● **Extrait**:
- - - - - - -

EXPOSÉ DES MOTIFS
Mesdames, Messieurs,
Chaque année, la France commémore le 24 avril, le génocide des Arméniens de 1915. Pourtant, au même titre que les Arméniens, les Turcs ont exterminé toutes les autres communautés chrétiennes présentes dans cette région en Turquie et sur le front turco-persan. Il y avait des Assyriens, des Chaldéens et des Syriaques.
Dès l'été 2014, les Chrétiens présents depuis 2 000 ans en Irak et en Syrie, se sont vus apposer une lettre les désignant comme nazaréen qui marque d'un sceau ces populations comme d'autres mettaient l'étoile jaune. Puis, ils ont reçu un ultimatum par les djihadistes de l'État islamique :
- se convertir à l'Islam
- s'acquitter d'un impôt spécial pour les non-musulmans
- fuir et tout abandonner
- ou bien rester et être exécuté « par le glaive ».

- - - - - - -

● **Consignes**:
(1) Répondez aux questions suivantes d'après l'extrait :
(a) À quelle date la France commémore-t-elle chaque année le génocide des Arméniens de 1915 ?
(b) Quelles autres communautés chrétiennes présentes dans la région sont nommées ?
(c) Depuis combien d'années les Chrétiens étaient-ils présents en Irak et en Syrie ?
(2) Reproduisez à l'identique le passage de l'extrait qui débute aux mots « EXPOSÉ DES MOTIFS » et se termine après les mots « et des Syriaques. ».

- - - - - - -

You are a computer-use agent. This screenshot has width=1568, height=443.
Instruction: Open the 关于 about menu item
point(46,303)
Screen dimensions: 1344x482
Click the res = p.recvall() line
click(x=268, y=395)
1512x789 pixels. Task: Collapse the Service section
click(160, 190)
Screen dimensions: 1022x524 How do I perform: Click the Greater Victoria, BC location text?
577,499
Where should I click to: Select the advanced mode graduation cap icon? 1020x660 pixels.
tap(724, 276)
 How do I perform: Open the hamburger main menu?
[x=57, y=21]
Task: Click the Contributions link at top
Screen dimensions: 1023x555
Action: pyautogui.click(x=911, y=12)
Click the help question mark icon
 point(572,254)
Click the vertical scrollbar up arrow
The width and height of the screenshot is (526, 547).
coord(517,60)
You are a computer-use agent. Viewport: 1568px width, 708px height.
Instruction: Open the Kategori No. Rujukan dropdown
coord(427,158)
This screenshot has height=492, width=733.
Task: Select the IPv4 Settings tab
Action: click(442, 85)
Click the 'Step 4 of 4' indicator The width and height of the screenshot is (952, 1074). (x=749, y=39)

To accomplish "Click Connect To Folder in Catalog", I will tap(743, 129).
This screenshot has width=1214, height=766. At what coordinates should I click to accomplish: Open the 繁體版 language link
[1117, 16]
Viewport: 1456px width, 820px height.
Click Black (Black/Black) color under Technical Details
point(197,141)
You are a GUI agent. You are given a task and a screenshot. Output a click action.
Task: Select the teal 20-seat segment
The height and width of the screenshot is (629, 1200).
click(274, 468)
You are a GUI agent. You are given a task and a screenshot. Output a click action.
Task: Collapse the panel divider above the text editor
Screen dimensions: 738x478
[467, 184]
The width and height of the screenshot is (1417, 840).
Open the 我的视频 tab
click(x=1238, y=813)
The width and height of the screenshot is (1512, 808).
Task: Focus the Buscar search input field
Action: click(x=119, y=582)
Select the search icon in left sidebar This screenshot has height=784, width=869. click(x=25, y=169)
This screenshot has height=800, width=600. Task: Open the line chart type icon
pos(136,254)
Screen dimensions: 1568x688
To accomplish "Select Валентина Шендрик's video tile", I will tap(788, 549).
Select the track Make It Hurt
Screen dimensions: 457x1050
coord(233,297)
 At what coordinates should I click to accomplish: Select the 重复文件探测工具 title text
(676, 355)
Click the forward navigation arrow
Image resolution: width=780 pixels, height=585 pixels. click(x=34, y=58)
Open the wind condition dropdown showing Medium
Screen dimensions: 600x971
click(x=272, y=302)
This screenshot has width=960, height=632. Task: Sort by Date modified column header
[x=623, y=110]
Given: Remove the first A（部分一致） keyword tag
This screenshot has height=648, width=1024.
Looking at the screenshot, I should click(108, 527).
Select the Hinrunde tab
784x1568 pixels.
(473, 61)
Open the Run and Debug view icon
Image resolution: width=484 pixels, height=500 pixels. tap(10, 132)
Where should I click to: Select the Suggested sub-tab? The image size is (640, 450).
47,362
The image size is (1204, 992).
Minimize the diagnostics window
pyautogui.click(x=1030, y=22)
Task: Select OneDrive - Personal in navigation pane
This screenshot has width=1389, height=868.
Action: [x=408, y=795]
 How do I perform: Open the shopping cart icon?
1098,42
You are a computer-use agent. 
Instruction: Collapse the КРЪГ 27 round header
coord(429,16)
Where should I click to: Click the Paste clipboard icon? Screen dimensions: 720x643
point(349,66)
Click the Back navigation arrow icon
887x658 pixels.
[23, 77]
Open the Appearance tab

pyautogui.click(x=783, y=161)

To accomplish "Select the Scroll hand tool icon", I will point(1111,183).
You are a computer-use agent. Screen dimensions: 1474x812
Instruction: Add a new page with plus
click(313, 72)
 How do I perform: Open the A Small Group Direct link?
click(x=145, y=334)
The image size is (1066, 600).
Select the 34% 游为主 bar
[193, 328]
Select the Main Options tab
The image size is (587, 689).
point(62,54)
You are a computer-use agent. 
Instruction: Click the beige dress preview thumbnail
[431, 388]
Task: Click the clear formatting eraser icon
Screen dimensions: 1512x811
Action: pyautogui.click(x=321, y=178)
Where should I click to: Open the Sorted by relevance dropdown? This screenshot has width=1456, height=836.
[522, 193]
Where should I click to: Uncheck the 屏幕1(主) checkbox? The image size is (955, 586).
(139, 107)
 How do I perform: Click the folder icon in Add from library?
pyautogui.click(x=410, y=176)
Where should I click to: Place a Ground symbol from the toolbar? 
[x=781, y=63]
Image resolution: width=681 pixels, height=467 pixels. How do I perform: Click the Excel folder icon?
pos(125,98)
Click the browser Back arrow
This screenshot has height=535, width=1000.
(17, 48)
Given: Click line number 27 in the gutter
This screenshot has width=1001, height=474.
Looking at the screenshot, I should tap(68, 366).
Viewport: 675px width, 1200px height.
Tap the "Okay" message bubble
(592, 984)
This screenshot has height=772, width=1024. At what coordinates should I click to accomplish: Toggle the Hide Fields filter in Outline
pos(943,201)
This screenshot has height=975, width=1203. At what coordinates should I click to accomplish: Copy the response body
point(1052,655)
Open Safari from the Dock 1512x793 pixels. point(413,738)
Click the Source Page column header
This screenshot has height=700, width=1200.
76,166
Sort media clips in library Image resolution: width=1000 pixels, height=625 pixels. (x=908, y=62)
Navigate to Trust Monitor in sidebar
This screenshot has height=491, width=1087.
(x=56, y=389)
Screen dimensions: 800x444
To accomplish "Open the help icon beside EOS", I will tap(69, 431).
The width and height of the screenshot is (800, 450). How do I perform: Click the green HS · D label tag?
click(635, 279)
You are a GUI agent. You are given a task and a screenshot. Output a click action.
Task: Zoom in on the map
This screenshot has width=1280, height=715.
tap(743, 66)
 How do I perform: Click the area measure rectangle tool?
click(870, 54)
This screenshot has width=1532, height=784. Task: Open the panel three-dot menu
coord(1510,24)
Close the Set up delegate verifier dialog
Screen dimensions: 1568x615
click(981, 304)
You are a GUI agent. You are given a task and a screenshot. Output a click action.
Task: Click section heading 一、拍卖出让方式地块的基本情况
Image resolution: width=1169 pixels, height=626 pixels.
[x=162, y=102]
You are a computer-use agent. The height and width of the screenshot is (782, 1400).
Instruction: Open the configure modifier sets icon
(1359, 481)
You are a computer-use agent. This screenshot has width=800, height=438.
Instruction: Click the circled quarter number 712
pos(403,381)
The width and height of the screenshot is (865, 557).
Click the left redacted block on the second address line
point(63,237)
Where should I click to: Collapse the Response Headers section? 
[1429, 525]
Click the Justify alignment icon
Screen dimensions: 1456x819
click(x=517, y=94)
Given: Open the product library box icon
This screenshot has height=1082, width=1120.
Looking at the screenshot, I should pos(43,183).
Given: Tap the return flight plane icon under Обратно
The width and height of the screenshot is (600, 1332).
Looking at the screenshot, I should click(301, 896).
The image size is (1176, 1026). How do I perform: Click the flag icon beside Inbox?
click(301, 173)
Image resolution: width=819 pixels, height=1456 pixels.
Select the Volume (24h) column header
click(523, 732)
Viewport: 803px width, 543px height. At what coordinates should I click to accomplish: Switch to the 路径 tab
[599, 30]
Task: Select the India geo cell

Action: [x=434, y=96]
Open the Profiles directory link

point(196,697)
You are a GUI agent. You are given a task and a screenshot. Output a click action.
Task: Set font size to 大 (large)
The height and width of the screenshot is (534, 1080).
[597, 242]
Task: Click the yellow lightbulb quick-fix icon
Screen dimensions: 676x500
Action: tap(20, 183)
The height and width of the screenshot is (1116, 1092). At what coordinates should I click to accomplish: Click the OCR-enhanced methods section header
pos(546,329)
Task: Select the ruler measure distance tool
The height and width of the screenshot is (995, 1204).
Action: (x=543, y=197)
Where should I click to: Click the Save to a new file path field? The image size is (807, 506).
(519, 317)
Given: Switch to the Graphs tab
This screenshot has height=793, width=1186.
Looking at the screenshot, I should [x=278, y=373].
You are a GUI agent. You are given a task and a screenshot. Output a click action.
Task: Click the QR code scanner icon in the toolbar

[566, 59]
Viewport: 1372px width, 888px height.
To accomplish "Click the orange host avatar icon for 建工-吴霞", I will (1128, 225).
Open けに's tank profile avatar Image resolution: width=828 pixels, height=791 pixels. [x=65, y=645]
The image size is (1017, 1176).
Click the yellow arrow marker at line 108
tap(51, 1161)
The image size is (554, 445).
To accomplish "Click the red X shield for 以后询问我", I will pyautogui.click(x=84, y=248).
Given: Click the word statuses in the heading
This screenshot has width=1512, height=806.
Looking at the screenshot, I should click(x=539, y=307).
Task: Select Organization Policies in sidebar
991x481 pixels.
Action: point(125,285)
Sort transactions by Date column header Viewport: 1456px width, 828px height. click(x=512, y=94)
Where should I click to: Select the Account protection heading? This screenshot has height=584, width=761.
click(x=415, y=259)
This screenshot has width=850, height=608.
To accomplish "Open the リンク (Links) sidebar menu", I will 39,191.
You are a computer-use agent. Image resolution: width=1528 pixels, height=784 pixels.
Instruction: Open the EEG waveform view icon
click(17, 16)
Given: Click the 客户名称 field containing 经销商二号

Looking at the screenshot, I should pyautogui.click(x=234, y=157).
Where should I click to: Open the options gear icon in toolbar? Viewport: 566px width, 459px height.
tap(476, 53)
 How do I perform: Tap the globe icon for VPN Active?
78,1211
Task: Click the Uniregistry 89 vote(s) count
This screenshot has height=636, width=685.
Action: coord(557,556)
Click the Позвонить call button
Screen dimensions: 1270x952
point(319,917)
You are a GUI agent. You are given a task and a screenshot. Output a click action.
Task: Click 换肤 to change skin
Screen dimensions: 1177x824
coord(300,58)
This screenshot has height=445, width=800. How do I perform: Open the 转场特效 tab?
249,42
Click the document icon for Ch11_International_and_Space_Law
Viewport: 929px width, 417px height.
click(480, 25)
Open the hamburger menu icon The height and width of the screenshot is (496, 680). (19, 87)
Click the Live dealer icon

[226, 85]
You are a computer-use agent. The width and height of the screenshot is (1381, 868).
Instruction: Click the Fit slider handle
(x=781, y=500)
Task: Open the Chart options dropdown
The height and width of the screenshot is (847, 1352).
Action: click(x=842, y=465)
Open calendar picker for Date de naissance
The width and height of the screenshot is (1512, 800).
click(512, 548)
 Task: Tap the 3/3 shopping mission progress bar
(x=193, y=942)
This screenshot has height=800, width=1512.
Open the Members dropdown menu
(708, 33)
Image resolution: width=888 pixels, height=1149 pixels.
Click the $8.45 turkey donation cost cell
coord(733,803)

- - - - - - -

● **Réponses fournies**:
(1)
(a) Le 24 avril.
(b) Les Assyriens, les Chaldéens et les Syriaques.
(c) Depuis 2 000 ans.

(2)
EXPOSÉ DES MOTIFS
Mesdames, Messieurs,
Chaque année, la France commémore le 24 avril, le génocide des Arméniens de 1915. Pourtant, au même titre que les Arméniens, les Turcs ont exterminé toutes les autres communautés chrétiennes présentes dans cette région en Turquie et sur le front turco-persan. Il y avait des Assyriens, des Chaldéens et des Syriaques.